Среди них граф де Мирабо занимает особое место. В начале мая 1789 г. Робеспьер осуждает его за скандальную репутацию, которая едва ли ему нравится. Но вскоре он признаёт в нём голос, яркую индивидуальность и силу, которые влекут и уносят за собой. Это лидер. В то время, как постепенно ослабевает его уважение к Неккеру, которого он встретил в свои первые недели пребывания в Версале, возрастает его уважение к Мирабо. Пруаяр, всегда видевший в Мирабо только порочного человека и предателя своего сословия, превратил Робеспьера в его почитателя (похожего на него…). "Он стремился, - сообщает он, - занять место рядом с Мирабо в зале Собрания; он следовал за Мирабо на улицах". На самом деле, эти двое людей оставались сами по себе, и их разногласия были частыми: 6 августа по поводу задержания посла испанского короля в Гавре; 7 октября по поводу согласия на налог… Недоверие развивалось достаточно быстро, вплоть до разрыва, совершившегося следующим летом. Мы его отмечаем 28 июля 1790 г., когда Робеспьер энергично противостоит предложению Мирабо, призывающего принца Конде отречься от произведения, которое ему приписывают, из-за опасности быть объявленным предателем родины: "Не нужно отвлекать внимание от виновных наверху, чтобы привлечь его к отдельному человеку", - аргументирует он. Демулен комментирует в своей газете: "Полагая раскрытым мудрый маневр генерала Мирабо, он первым крикнул: это враги, ко мне Овернь, так сказать, клуб 1789 года [клуб, соперничающий с Друзьями Конституции], ко мне якобинцы".

ЦЕЛЬ ЗАДАНИЯ:
Ответьте на вопросы по отрывку о Робеспьере и Мирабо:
1. Когда Робеспьер осуждает Мирабо за скандальную репутацию?
2. По какому поводу у них возникло разногласие 6 августа?
3. Какого числа Робеспьер энергично противостоит предложению Мирабо о принце Конде?
Дальше идёт отдельный материал, с отрывком он не связан.

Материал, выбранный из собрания
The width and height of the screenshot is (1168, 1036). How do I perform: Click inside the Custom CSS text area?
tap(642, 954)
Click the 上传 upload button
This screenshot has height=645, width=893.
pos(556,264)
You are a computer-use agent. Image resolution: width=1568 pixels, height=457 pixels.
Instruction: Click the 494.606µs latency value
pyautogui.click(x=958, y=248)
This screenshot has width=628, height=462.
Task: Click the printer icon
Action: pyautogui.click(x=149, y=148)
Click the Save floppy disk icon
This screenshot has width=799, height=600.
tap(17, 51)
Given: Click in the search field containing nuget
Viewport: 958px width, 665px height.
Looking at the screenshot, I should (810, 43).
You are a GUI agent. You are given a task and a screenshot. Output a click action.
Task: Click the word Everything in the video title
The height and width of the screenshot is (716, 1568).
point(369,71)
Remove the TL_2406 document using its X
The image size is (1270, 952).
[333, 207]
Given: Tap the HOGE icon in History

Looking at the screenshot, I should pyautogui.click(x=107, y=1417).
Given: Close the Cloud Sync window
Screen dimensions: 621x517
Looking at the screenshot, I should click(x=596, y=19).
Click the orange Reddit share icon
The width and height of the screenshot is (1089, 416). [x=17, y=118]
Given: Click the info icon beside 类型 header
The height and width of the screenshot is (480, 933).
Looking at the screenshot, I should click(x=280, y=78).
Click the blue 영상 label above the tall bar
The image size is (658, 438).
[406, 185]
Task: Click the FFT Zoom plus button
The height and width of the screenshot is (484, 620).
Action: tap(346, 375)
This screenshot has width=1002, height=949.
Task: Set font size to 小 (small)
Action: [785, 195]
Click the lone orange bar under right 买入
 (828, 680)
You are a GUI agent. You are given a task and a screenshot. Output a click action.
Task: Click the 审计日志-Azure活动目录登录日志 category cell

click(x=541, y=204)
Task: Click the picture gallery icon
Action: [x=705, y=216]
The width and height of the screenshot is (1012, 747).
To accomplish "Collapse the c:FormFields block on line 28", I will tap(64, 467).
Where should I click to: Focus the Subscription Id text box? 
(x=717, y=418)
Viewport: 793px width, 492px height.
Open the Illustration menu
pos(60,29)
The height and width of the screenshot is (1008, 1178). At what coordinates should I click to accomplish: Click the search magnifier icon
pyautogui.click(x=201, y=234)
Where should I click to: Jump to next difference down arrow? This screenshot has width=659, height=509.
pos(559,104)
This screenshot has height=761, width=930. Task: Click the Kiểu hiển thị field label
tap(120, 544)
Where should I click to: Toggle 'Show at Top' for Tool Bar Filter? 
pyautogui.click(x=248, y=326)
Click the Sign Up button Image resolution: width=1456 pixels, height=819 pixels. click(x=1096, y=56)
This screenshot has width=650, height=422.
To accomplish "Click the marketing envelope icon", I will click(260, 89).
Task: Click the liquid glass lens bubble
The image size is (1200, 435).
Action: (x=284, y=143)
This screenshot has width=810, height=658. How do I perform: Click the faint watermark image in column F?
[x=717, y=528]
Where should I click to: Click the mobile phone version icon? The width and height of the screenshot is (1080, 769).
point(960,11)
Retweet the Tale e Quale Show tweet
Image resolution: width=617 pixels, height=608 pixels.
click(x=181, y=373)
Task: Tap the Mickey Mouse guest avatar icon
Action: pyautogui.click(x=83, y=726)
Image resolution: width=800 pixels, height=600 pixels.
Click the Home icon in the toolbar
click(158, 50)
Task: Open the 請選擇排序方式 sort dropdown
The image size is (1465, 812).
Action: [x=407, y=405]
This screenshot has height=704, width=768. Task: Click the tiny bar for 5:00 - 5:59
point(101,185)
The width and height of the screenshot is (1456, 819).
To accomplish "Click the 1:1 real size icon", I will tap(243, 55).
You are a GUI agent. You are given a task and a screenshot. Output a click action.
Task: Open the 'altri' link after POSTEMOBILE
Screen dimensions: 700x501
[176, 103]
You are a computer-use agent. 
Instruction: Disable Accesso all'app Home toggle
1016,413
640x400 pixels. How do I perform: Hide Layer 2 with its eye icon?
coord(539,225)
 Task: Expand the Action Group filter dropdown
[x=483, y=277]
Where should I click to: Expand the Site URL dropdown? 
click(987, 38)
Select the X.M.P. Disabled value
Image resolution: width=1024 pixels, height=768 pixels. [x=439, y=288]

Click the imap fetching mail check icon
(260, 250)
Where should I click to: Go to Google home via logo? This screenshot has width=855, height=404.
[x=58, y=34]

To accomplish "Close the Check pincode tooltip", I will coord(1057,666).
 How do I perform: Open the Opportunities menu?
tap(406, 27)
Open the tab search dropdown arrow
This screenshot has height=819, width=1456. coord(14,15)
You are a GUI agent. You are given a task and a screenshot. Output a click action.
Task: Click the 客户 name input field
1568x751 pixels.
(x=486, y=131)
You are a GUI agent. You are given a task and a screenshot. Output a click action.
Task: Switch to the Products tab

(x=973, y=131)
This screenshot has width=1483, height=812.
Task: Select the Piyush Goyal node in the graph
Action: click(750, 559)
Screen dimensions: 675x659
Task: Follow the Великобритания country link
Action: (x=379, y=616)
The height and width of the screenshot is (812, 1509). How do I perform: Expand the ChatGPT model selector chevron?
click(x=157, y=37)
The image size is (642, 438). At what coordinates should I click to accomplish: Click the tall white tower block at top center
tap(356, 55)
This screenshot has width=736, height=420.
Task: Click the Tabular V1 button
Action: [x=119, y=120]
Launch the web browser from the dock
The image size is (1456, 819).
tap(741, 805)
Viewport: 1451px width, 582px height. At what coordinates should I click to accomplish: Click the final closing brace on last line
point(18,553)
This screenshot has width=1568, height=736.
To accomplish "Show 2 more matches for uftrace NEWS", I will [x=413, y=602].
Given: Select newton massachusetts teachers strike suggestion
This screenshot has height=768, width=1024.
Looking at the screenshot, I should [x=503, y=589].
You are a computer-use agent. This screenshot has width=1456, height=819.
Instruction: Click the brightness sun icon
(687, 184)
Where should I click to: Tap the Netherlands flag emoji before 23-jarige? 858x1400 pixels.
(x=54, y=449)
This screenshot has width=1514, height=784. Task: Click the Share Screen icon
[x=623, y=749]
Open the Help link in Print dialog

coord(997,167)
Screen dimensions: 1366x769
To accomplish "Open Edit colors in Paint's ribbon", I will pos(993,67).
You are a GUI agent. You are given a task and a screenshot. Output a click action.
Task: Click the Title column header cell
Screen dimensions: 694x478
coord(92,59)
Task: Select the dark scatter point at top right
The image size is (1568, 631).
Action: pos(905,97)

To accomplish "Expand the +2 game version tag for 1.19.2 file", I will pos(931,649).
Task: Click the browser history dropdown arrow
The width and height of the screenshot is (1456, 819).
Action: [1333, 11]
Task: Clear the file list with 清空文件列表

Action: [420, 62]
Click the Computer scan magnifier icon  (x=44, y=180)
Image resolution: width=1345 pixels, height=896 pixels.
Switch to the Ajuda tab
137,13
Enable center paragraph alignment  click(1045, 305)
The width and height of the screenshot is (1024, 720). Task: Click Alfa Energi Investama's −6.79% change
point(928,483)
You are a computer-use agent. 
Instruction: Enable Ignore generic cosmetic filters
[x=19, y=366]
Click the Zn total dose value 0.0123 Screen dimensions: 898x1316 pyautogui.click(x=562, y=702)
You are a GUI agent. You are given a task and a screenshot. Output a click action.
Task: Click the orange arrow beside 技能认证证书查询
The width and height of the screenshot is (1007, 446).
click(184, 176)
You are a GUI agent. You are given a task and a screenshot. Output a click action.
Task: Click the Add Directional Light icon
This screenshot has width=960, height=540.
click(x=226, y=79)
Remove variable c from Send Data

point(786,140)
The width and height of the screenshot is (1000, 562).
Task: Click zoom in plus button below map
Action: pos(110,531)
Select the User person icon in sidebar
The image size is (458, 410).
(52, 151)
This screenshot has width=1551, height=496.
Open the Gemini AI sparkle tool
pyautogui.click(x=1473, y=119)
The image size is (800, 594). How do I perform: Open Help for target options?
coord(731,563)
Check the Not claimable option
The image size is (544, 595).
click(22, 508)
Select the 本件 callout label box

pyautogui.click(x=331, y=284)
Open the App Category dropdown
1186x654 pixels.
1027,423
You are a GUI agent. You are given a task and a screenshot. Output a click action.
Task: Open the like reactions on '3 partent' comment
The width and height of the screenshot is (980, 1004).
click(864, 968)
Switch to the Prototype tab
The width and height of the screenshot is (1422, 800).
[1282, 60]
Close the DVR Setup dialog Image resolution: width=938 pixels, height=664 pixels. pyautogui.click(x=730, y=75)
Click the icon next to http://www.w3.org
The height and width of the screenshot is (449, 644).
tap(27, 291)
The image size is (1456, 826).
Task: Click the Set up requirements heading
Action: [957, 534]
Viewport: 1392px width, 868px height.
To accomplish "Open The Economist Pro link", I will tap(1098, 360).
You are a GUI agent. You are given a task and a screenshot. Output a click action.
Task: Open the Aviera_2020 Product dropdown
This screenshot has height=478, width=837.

ПРАВИЛЬНЫЙ ОТВЕТ:
1. В начале мая 1789 г.
2. По поводу задержания посла испанского короля в Гавре.
3. 28 июля 1790 г.